What should a modern scientific infrastructure look like?In: science politics
For ages I have been planning to collect some of the main aspects I would like to see improved in an upgrade to the disaster we so euphemistically call an academic publishing system. In this post I’ll try to briefly sketch some of the main issues, from several different perspectives.
As a reader:
I’d like to get a newspaper each morning that tells me about the latest developments, both in terms of general science news (aka. gossip) as well as inside my scientific fields of interest. For the past 5+ years, my paper.li has been doing a pretty decent job at collecting the gossip, but for the primary literature relevant to my field, such a technology is sorely missing. I’d like to know which papers my colleagues are reading, citing and recommending the most. Such a service would also learn from what I click on, what I recommend and what I cite, to assist me in my choices. Some of these aspects are starting to be addressed by companies such as F1000 or Google Scholar, but there is no comprehensive service that covers all the literature with all the bells and whistles in a single place. We have started to address this by developing an open source RSS reader (a feedly clone) with a plug-in functionality to allow for all the different features, but development has halted there for a while now. So far, the alpha version can sort and filter feeds according to certain keywords and display a page with the most tweeted links, so it’s already better than feedly in that respect, but it is still alpha software. All of the functionalities I want, have already been developed somewhere, so we’d only need to leverage them for the scientific literature.
In such a learning service, it would also be of lesser importance if work was traditionally peer-reviewed or not: I can simply adjust for which areas I’d like to only see peer-reviewed research and which publications are close enough that I want to see them before peer-review – I might want to review them myself. In this case, peer-review is as important as I, as a reader, want to make it. Further diminishing the role of traditional peer-review are additional layers of selection and filtering I can implement. For instance, I would be able to select fields where I only want recommended literature to be shown, or cited literature, or only reviews, not primary research. And so forth, there would be many layers of filtering/sorting which I could use flexibly to only see relevant research for breakfast.
I admit it, I’m a fan of Lens. This is an excellent example of how scientific content should be displayed on a screen. With a modern infrastructure, we get to choose which way we would like to read, Lens would not be the only option besides emulating paper.
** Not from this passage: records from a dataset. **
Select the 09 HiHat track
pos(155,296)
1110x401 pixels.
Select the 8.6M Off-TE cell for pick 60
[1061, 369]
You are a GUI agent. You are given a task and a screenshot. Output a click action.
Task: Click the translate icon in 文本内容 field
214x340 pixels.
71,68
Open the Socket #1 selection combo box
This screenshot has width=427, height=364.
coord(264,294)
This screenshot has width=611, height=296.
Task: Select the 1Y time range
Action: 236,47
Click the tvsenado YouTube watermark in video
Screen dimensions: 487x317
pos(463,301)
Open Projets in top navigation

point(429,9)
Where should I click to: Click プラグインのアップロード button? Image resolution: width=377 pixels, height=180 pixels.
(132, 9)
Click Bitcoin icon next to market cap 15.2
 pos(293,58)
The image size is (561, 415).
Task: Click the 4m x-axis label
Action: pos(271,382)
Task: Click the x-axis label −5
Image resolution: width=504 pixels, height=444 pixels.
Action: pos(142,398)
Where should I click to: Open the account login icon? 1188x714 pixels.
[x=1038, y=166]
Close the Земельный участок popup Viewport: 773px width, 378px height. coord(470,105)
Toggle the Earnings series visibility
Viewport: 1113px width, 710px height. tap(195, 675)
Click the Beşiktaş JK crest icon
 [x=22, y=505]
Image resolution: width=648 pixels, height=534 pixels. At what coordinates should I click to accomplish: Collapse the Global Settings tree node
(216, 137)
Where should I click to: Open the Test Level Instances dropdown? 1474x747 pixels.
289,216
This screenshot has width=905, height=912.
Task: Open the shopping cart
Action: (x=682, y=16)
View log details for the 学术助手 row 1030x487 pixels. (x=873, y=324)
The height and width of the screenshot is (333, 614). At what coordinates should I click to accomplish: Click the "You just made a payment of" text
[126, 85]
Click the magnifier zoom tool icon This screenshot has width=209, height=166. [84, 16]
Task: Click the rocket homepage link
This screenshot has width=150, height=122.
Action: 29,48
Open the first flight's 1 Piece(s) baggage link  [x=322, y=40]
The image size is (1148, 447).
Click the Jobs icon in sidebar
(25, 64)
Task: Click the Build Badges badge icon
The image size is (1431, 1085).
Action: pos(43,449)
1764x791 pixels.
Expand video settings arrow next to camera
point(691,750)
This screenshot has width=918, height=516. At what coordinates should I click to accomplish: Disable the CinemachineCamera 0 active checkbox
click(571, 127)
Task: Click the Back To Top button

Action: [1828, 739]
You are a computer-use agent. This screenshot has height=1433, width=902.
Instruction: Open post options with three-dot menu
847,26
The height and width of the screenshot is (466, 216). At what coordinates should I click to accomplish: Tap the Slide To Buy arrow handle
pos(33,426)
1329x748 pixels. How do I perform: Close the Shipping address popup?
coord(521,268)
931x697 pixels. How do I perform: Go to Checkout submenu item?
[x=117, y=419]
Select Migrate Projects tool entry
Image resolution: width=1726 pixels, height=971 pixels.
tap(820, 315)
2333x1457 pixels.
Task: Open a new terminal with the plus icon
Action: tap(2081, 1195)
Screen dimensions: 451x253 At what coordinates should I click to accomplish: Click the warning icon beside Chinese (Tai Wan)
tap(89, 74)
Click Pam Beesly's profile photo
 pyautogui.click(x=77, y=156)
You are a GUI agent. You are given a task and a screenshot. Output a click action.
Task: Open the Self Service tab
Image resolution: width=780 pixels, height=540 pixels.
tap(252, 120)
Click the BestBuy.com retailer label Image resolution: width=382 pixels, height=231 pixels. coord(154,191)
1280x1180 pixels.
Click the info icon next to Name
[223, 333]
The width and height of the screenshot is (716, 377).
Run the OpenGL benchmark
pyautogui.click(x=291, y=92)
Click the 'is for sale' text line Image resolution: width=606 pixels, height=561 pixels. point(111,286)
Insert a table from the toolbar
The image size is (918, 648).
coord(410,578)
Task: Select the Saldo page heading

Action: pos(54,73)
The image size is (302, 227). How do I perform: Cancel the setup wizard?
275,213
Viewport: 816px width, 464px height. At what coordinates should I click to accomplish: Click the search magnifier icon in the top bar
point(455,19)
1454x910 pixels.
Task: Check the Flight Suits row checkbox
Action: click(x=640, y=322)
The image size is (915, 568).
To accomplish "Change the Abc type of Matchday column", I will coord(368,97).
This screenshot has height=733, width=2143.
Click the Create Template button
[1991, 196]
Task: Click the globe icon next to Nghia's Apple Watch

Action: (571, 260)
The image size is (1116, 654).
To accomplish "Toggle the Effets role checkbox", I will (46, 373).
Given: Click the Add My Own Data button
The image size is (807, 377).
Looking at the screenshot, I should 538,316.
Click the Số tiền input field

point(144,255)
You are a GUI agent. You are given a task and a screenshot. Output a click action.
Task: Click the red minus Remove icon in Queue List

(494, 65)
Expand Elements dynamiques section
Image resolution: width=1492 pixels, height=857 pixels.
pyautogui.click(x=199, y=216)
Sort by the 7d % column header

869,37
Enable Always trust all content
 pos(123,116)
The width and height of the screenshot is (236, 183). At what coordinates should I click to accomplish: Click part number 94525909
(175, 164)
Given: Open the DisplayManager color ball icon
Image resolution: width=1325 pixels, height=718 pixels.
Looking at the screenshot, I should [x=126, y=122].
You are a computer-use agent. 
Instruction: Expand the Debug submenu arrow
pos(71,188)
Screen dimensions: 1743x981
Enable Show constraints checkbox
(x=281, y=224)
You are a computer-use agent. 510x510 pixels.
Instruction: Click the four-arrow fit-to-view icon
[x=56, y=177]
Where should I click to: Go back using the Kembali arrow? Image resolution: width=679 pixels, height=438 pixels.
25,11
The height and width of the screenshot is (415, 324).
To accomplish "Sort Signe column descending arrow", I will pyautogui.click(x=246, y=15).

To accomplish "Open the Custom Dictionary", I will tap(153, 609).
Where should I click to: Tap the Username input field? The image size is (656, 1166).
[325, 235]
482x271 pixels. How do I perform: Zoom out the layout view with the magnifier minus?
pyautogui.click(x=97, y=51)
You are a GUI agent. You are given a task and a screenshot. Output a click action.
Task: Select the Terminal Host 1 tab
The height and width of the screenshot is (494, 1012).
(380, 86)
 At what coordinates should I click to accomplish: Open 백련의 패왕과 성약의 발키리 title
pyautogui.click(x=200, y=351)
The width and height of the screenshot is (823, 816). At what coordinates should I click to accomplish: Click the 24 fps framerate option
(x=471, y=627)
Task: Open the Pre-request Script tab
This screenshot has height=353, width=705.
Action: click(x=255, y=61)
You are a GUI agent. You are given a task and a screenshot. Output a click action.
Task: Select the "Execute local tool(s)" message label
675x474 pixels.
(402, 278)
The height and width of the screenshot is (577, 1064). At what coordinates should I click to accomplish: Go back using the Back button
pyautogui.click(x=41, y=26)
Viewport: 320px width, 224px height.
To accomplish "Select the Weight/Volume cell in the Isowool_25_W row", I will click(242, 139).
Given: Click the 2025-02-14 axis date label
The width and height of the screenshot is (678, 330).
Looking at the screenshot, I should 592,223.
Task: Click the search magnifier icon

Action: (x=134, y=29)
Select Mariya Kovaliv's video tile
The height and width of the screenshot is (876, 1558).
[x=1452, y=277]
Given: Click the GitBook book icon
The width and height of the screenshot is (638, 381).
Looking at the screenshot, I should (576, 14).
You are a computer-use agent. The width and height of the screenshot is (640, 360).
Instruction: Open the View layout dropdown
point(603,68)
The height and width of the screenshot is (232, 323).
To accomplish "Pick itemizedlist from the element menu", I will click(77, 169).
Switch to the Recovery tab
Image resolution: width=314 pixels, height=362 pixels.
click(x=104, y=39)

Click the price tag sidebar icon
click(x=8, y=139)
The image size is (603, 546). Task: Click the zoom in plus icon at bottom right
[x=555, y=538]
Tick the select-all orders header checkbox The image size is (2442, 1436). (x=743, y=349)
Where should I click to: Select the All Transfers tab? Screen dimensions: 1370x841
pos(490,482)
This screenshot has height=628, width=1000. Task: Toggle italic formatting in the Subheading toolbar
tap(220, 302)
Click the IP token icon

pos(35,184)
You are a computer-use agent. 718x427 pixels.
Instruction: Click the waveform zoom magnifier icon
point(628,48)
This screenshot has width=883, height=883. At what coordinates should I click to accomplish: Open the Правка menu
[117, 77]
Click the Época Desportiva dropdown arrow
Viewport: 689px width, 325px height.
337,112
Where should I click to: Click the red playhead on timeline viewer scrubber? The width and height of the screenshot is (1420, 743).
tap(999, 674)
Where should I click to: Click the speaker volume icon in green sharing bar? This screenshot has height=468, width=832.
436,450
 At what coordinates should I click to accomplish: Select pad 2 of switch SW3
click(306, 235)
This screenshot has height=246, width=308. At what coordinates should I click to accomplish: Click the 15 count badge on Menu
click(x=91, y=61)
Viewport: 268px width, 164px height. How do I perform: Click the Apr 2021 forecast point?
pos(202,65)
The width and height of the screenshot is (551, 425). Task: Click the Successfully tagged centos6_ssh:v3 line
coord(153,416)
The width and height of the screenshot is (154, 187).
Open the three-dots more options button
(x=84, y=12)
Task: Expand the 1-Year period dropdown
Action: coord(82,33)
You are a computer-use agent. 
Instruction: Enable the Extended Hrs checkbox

Especially when thorough reading and critical thinking are required, such as during the review of manuscripts or grant proposals, ease of reading and navigating the document is key to an efficient review process. In the environment we already should have today, reviewers would be able to pick the for them most efficient way of thoroughly fine-combing a document.
We would also be able to click on “experiments were performed as previously described” and then directly read the exact descriptions of how these experiments were done, because we would have finally have implemented a technology from 1968, hyperlinks. Fully implementing hyperlinks would also provide the possibility to use annotations to the literature: such annotations, placed while reading, can later be used as anchors for citations. Obviously, we’d be using a citation-typology in order to make the kind of citation (e.g. affirmative or dismissive, etc.) we intended machine readable.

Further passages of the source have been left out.